From the line with "Instruction: Expand Actions" through the line with "is (1280, 720).", inclusive, return each line of the data below exactly and leave the rest out.

Data listing:
* * * * * * * * *

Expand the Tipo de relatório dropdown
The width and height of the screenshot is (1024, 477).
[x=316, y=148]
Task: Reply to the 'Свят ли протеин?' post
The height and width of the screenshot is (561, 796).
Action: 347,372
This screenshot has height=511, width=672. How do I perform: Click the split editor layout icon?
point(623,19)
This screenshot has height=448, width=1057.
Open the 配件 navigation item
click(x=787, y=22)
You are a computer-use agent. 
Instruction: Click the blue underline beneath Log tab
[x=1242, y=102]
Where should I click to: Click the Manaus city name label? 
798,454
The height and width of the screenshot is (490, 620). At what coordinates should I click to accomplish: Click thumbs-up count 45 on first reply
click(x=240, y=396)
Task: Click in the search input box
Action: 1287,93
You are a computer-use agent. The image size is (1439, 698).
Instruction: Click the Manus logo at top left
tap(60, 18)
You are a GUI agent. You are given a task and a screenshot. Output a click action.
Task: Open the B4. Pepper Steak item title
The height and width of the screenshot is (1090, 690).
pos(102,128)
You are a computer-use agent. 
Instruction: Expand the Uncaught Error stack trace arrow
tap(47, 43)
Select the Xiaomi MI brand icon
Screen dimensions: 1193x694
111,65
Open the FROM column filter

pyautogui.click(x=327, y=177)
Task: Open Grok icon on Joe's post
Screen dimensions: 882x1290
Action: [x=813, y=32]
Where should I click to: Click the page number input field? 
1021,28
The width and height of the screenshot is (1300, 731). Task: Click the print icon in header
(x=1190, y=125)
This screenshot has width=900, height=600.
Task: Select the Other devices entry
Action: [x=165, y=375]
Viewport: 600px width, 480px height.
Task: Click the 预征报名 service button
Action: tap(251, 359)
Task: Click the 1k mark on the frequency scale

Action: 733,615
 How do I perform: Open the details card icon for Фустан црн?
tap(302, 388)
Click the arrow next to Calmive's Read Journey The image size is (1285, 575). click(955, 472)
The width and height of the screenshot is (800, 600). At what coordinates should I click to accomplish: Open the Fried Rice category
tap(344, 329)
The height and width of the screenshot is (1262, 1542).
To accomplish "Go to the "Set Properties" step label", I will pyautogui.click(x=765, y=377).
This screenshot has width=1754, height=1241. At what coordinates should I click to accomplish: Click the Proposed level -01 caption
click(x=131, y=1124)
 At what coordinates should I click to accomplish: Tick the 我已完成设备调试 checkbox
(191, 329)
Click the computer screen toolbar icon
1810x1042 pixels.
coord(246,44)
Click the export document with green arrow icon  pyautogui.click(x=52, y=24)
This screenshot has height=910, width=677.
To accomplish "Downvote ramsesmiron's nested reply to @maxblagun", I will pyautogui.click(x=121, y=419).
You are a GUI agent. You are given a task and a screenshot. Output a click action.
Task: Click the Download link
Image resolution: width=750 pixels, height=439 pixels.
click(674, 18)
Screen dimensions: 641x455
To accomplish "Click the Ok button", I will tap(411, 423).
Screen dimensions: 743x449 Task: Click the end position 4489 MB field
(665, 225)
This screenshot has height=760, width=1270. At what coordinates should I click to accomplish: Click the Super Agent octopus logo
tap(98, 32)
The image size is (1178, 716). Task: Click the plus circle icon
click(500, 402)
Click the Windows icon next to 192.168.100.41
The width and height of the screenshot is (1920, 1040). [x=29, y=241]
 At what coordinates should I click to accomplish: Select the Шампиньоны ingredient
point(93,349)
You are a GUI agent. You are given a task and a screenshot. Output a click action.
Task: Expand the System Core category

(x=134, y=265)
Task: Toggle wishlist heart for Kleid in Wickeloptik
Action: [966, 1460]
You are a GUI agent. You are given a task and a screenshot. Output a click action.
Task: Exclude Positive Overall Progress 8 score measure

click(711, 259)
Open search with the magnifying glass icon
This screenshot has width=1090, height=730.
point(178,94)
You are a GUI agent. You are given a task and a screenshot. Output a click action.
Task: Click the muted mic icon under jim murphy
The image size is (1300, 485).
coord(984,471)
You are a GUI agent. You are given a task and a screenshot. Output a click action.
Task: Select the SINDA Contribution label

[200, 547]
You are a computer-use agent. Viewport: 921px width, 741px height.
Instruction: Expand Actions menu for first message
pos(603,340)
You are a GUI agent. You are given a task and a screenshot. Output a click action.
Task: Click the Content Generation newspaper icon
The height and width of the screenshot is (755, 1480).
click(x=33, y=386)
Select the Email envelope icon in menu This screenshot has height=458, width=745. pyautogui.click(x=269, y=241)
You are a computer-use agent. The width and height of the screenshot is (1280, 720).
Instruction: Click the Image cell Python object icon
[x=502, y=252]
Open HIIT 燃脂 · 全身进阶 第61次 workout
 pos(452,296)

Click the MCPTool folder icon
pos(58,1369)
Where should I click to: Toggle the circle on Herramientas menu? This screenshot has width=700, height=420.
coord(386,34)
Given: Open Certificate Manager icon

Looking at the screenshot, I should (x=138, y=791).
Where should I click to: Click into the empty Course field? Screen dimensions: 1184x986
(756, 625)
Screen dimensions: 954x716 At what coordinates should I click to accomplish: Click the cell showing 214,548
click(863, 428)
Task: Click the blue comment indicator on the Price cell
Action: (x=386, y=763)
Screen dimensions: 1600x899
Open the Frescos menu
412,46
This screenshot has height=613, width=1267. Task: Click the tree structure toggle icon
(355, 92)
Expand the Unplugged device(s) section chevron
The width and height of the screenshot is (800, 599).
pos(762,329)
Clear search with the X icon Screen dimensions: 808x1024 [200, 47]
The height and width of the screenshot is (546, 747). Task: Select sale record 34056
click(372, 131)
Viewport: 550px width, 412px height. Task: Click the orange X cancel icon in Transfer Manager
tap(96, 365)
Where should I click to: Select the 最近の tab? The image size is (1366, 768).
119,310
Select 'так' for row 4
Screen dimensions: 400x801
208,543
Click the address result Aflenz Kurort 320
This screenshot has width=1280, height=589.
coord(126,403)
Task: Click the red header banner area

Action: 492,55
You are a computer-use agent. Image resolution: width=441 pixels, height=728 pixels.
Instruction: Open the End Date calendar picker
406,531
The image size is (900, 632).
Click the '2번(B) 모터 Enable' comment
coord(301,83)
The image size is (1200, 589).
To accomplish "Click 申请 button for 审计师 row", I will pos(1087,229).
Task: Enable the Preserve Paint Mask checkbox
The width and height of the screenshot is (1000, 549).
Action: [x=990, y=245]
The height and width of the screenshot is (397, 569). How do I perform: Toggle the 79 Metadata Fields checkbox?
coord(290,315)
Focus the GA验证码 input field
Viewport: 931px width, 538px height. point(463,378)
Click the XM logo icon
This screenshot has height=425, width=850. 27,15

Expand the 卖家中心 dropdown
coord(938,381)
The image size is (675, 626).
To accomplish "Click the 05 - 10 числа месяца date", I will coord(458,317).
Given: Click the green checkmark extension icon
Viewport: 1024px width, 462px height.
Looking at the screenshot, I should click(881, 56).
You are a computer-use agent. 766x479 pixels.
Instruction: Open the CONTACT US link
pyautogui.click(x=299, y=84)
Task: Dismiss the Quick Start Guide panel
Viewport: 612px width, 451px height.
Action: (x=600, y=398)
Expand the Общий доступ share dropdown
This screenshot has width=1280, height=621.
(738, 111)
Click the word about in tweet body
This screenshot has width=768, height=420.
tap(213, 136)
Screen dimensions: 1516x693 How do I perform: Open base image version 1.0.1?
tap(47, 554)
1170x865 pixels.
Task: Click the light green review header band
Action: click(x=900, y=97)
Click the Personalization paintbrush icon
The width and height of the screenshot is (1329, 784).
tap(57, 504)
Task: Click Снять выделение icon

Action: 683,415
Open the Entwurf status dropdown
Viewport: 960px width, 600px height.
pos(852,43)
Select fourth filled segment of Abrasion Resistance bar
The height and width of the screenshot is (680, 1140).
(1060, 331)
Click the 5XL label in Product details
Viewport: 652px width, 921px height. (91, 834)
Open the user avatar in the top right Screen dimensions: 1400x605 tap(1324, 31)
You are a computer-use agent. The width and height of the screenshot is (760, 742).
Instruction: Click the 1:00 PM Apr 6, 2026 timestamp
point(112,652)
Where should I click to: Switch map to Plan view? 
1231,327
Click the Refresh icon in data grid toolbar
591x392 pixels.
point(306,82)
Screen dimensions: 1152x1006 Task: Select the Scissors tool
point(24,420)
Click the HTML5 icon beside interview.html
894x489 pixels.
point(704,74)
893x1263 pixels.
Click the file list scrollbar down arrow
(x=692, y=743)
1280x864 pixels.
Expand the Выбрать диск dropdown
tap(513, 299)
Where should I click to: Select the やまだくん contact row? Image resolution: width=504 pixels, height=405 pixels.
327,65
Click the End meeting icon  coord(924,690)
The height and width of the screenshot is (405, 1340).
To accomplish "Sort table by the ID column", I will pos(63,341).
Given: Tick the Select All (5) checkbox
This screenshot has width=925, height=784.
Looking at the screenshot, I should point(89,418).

* * * * * * * * *

Expected output:
Instruction: Expand Actions menu for first message
pos(603,340)
You are a GUI agent. You are given a task and a screenshot. Output a click action.
Task: Click the Content Generation newspaper icon
The height and width of the screenshot is (755, 1480).
click(x=33, y=386)
Select the Email envelope icon in menu This screenshot has height=458, width=745. pyautogui.click(x=269, y=241)
You are a computer-use agent. The width and height of the screenshot is (1280, 720).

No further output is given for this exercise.